START Records for this task

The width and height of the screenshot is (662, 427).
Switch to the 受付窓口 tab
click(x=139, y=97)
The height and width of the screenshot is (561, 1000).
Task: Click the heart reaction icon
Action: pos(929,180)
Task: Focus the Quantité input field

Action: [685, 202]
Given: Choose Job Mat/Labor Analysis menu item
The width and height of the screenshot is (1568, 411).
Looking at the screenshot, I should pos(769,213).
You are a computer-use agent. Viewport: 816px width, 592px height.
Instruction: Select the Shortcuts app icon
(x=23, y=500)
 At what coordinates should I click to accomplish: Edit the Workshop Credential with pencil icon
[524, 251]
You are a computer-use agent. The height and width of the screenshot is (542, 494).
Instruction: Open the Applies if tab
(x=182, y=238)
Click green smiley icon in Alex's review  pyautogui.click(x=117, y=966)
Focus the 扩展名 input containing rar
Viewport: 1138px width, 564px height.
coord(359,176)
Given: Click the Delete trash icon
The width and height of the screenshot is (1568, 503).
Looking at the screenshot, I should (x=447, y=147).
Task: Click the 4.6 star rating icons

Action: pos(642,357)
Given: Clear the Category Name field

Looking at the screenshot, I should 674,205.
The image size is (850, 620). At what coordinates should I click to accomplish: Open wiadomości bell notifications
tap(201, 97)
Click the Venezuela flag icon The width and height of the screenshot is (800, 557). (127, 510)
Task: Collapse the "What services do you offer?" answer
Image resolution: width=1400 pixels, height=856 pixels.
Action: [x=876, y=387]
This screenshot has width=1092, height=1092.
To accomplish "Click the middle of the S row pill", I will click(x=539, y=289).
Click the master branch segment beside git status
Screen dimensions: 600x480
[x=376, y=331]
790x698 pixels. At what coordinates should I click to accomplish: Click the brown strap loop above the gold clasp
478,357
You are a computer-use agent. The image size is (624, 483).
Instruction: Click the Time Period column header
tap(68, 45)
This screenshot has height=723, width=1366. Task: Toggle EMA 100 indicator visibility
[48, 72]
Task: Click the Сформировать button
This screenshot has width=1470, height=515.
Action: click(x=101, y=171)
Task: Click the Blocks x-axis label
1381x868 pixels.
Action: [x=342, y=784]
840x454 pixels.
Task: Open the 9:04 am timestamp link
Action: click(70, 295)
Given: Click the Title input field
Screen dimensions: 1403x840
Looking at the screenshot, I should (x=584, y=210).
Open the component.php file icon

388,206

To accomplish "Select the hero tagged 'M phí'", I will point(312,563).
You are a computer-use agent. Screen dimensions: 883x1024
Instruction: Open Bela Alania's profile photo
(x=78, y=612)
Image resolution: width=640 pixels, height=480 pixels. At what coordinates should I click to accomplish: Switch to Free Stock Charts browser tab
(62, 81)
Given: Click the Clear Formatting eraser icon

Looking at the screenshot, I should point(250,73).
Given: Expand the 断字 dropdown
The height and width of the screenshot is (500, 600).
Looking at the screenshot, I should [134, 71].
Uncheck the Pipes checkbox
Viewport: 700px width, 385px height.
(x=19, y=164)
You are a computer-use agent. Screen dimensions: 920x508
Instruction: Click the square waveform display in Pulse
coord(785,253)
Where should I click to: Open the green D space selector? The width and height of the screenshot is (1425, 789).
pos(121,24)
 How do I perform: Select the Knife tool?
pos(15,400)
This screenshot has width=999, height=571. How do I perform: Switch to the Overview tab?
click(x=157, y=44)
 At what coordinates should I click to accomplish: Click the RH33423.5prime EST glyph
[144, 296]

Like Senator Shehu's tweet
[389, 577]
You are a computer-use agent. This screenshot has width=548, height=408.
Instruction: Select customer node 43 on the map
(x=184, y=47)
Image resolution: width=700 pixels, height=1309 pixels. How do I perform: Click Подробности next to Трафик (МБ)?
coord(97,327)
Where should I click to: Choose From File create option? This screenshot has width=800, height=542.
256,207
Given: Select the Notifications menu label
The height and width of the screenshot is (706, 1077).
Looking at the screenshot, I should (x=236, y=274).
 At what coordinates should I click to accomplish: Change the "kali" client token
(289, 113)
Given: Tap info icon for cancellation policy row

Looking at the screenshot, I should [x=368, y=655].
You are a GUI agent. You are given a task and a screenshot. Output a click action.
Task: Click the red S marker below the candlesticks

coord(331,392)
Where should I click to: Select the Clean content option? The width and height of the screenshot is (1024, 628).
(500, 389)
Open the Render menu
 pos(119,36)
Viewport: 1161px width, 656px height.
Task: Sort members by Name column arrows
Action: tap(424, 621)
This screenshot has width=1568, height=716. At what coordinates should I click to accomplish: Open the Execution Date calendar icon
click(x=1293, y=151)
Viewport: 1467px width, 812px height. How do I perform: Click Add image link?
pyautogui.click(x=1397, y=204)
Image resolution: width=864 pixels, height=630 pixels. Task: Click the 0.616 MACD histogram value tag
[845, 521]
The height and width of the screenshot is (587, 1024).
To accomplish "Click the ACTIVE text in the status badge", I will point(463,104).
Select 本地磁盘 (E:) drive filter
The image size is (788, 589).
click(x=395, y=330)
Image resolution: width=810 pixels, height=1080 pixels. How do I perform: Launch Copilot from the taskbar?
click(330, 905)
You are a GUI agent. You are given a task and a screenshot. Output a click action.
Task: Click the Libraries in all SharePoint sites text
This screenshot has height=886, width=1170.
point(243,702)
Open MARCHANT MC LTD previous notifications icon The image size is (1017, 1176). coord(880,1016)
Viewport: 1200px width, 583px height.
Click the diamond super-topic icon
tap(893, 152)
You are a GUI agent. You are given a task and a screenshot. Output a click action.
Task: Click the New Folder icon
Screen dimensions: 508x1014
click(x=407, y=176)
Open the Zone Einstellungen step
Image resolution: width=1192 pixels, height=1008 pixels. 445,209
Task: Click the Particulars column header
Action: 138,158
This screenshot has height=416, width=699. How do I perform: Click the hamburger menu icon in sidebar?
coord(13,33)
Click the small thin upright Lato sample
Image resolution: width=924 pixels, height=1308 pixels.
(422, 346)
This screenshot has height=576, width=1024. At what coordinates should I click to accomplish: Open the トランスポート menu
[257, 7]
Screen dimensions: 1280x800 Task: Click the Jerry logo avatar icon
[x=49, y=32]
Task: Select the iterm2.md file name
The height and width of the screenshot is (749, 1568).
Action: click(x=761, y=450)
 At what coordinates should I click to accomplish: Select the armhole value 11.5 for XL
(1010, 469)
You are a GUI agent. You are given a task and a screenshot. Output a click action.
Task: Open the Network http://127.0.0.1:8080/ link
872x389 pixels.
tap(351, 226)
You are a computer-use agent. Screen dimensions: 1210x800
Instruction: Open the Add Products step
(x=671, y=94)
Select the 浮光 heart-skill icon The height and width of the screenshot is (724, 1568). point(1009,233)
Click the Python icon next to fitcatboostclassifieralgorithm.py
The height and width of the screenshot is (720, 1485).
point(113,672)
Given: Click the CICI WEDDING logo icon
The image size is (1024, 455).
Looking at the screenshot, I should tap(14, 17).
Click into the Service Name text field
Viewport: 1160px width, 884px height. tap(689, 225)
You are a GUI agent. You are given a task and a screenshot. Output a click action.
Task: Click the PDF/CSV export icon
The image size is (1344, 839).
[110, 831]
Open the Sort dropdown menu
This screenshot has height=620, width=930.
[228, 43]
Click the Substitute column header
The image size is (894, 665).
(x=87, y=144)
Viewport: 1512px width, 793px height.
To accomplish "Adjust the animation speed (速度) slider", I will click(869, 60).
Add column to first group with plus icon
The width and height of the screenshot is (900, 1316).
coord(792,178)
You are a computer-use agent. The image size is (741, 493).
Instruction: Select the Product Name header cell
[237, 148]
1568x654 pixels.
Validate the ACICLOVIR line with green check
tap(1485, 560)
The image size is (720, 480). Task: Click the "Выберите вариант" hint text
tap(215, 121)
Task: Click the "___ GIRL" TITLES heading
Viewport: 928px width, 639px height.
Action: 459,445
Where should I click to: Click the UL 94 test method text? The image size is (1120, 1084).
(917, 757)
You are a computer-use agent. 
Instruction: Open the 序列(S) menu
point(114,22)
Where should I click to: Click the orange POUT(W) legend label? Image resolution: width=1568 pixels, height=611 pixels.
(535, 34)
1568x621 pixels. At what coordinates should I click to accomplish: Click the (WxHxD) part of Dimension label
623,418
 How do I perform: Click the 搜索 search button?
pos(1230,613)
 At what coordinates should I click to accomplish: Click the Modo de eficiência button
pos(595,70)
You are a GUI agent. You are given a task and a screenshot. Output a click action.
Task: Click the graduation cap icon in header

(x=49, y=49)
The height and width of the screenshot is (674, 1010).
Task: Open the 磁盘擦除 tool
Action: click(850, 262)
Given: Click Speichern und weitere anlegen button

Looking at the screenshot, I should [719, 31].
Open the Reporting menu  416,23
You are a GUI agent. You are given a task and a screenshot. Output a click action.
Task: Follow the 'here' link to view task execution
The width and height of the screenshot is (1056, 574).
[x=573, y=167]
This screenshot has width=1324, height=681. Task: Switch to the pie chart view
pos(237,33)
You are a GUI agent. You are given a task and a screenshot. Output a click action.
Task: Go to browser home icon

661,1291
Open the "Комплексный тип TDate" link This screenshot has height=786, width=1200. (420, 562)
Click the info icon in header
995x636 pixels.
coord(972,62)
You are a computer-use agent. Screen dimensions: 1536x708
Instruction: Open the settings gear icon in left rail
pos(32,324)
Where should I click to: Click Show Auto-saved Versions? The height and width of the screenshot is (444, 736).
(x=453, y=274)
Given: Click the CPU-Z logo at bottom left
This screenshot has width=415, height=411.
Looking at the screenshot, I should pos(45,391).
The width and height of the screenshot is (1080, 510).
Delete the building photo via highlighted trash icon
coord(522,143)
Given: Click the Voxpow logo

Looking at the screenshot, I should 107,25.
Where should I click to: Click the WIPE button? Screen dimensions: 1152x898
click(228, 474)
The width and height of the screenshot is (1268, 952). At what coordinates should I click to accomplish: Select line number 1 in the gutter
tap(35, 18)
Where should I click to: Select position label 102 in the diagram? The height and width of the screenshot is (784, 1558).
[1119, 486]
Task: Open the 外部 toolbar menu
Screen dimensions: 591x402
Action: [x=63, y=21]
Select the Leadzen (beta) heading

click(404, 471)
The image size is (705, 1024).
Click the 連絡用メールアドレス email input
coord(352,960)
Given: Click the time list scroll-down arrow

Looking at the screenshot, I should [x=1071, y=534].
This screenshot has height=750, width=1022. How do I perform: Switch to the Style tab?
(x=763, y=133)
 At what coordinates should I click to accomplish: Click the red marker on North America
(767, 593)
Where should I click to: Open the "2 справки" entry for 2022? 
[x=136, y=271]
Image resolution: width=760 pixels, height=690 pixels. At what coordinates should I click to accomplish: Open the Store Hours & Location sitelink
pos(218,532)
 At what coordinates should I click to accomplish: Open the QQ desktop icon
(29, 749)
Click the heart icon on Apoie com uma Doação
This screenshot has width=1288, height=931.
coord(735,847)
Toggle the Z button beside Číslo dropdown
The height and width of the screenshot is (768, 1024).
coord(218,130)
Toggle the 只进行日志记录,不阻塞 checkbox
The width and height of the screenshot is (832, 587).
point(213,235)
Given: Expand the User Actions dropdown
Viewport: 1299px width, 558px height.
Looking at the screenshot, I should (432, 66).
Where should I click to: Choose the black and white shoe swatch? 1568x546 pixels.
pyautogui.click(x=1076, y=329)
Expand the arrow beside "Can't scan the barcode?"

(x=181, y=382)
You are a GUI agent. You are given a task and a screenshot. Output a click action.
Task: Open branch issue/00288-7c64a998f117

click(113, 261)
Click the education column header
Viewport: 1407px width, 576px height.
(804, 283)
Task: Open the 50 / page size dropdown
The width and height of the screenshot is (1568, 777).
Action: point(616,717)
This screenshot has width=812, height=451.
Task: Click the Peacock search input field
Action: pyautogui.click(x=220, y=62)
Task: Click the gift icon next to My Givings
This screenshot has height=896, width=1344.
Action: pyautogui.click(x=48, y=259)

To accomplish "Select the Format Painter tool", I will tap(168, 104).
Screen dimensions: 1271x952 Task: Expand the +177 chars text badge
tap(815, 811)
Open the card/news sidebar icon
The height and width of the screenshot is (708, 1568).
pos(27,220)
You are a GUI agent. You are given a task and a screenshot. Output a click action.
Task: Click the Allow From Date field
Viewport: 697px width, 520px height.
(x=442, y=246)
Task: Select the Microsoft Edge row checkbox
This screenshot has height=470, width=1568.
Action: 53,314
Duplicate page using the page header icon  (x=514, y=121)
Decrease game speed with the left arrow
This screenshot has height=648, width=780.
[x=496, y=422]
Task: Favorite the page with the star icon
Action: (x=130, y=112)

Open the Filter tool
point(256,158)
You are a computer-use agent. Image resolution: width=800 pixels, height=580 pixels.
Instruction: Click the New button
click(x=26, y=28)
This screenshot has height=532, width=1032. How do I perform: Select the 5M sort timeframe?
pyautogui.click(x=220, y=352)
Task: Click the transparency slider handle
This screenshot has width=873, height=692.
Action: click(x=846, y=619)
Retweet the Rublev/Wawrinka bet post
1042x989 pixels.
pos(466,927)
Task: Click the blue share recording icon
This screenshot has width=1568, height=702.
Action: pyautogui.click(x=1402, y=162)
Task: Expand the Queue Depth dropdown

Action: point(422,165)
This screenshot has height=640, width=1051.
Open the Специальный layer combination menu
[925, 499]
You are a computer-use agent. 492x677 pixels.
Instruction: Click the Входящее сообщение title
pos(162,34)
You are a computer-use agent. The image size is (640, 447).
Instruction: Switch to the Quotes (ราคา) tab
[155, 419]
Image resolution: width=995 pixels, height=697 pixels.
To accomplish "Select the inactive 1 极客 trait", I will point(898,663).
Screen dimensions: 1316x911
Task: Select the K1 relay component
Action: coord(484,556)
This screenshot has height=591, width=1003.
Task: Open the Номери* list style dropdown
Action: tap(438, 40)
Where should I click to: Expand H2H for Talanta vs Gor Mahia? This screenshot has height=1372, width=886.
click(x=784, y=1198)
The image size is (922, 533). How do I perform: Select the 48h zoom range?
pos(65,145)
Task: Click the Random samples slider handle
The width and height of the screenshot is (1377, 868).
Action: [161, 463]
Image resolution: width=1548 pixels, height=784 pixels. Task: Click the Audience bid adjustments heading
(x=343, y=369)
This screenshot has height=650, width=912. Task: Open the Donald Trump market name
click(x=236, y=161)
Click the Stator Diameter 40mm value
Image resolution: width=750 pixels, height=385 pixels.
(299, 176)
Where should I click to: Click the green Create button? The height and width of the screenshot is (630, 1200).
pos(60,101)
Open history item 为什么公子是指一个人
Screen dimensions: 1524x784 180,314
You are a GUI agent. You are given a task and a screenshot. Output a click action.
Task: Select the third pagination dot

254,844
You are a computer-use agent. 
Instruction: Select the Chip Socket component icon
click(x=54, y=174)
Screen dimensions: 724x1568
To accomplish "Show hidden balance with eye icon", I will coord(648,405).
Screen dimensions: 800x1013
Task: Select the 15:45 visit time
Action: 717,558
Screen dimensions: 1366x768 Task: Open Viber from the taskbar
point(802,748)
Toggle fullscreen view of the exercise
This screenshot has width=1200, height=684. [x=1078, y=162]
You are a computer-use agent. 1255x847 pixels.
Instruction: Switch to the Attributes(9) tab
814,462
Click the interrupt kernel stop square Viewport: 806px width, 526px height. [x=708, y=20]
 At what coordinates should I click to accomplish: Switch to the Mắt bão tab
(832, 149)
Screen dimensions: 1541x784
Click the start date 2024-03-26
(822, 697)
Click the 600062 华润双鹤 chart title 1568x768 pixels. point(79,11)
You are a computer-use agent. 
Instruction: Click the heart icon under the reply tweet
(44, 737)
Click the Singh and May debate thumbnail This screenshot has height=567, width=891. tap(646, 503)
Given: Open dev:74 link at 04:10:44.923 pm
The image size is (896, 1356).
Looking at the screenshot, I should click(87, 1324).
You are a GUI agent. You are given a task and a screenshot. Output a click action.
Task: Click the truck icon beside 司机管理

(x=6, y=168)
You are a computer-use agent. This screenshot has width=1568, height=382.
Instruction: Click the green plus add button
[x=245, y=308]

END Records for this task

→ **Problem details**: What is asked for is an exact copy of the lines above from the one containing "Task: Collapse the" through the one containing "Task: Click the Blocks x-axis label", and only those.

→ **Exercise output**:
Task: Collapse the "What services do you offer?" answer
Image resolution: width=1400 pixels, height=856 pixels.
Action: [x=876, y=387]
This screenshot has width=1092, height=1092.
To accomplish "Click the middle of the S row pill", I will click(x=539, y=289).
Click the master branch segment beside git status
Screen dimensions: 600x480
[x=376, y=331]
790x698 pixels. At what coordinates should I click to accomplish: Click the brown strap loop above the gold clasp
478,357
You are a computer-use agent. The image size is (624, 483).
Instruction: Click the Time Period column header
tap(68, 45)
This screenshot has height=723, width=1366. Task: Toggle EMA 100 indicator visibility
[48, 72]
Task: Click the Сформировать button
This screenshot has width=1470, height=515.
Action: click(x=101, y=171)
Task: Click the Blocks x-axis label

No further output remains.